Amaranth is a great source of lysine, which is an important amino acid. It also contains two primary proteins, albumin and globulins, which are more soluble and digestible. One cup of raw amaranth contains 15mg of iron, while white rice contains only 1.5mg, and one cup of raw amaranth also contains 18mg of fiber.

Amaranth contains more than three times the amount of calcium than other grains. It is high in manganese, yet low in carbohydrates and has health portions of magnesium, phosphorus, and potassium. 

 

Amaranth contains approximately 10% oil, which are predominantly unsaturated for a 77% unsaturated fatty acid profile that includes linoleic acid, a key for optimum nutrition. Amaranth is the only grain with documented vitamin C content. 

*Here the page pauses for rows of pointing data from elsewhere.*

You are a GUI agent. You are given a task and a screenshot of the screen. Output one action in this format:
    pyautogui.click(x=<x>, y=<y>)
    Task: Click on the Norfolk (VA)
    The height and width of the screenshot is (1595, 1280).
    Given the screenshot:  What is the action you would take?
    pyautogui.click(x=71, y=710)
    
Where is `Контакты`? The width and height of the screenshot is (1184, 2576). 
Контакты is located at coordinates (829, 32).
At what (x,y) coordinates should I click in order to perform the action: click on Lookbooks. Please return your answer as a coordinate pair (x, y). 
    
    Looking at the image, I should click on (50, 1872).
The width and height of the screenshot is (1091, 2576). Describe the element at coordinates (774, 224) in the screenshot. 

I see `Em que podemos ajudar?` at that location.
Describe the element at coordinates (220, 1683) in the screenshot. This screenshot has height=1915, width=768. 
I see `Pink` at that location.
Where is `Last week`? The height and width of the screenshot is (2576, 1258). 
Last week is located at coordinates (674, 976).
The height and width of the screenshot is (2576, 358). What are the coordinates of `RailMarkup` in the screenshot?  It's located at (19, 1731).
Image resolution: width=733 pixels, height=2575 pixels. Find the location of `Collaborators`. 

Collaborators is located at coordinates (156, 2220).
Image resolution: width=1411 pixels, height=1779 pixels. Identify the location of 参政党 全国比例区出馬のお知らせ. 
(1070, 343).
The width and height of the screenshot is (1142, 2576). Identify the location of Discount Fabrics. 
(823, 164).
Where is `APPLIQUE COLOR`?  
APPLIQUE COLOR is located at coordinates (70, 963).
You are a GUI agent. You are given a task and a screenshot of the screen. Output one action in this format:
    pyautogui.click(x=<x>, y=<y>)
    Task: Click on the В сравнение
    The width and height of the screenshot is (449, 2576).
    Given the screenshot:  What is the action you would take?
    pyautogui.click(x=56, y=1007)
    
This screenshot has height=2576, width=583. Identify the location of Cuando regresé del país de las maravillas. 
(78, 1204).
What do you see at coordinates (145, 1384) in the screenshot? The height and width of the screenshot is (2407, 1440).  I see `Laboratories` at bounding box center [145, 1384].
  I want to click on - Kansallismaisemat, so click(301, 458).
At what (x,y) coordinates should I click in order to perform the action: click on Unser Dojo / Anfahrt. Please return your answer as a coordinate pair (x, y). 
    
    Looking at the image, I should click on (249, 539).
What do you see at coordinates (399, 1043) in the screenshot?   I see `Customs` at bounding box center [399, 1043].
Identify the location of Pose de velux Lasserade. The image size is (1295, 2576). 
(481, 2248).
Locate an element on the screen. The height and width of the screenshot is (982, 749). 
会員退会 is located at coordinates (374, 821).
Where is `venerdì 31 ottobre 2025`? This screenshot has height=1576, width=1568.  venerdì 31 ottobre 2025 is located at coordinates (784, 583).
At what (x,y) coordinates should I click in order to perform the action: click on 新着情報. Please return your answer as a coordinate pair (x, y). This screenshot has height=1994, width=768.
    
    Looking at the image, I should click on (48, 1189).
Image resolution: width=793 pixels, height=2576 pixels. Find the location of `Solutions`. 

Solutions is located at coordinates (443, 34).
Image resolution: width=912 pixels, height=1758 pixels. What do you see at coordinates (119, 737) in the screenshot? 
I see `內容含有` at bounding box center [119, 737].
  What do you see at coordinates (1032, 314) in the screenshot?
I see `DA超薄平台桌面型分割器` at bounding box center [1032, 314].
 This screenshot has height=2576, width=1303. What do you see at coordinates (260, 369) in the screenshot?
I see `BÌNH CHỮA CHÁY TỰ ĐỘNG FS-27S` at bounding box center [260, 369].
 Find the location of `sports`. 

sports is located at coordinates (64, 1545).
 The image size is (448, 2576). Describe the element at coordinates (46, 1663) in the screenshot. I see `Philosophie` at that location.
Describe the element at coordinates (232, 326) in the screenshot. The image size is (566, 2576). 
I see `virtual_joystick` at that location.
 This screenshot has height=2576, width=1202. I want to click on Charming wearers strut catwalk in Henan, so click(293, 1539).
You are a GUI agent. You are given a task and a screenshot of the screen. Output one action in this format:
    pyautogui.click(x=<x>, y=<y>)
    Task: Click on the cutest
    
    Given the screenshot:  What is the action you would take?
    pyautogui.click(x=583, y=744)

A study on amaranth reported that its seeds also contain phytochemical compounds like rutin and nicotiflorin, and peptides that help lower hypertension and incidences of cancer. Researchers are also investigating the function of another health-beneficial peptide, lunasin, which was previously identified in soybeans. This peptide is thought to have cancer-preventing benefits, as well as lowering incidences of chronic diseases, such as inflammation, diabetes, heart disease, and stroke.

Since cardiovascular disease is linked to high cholesterol (hyperlipidemia), hypertension, obesity, and diabetes, scientists reported that reducing saturated fat while increasing unsaturated fatty acids can prevent this disease.

Reference:

https://foodfacts.mercola.com/amaranth.html

Amaranth is very nutritious but it's also a hard grain. Feeding raw has been shown to cause liver damage in chickens so it's not recommended as a grain you should sprout. Cook this grain much like you would quinoa and mix with other grains for a healthy grain addition to your chop.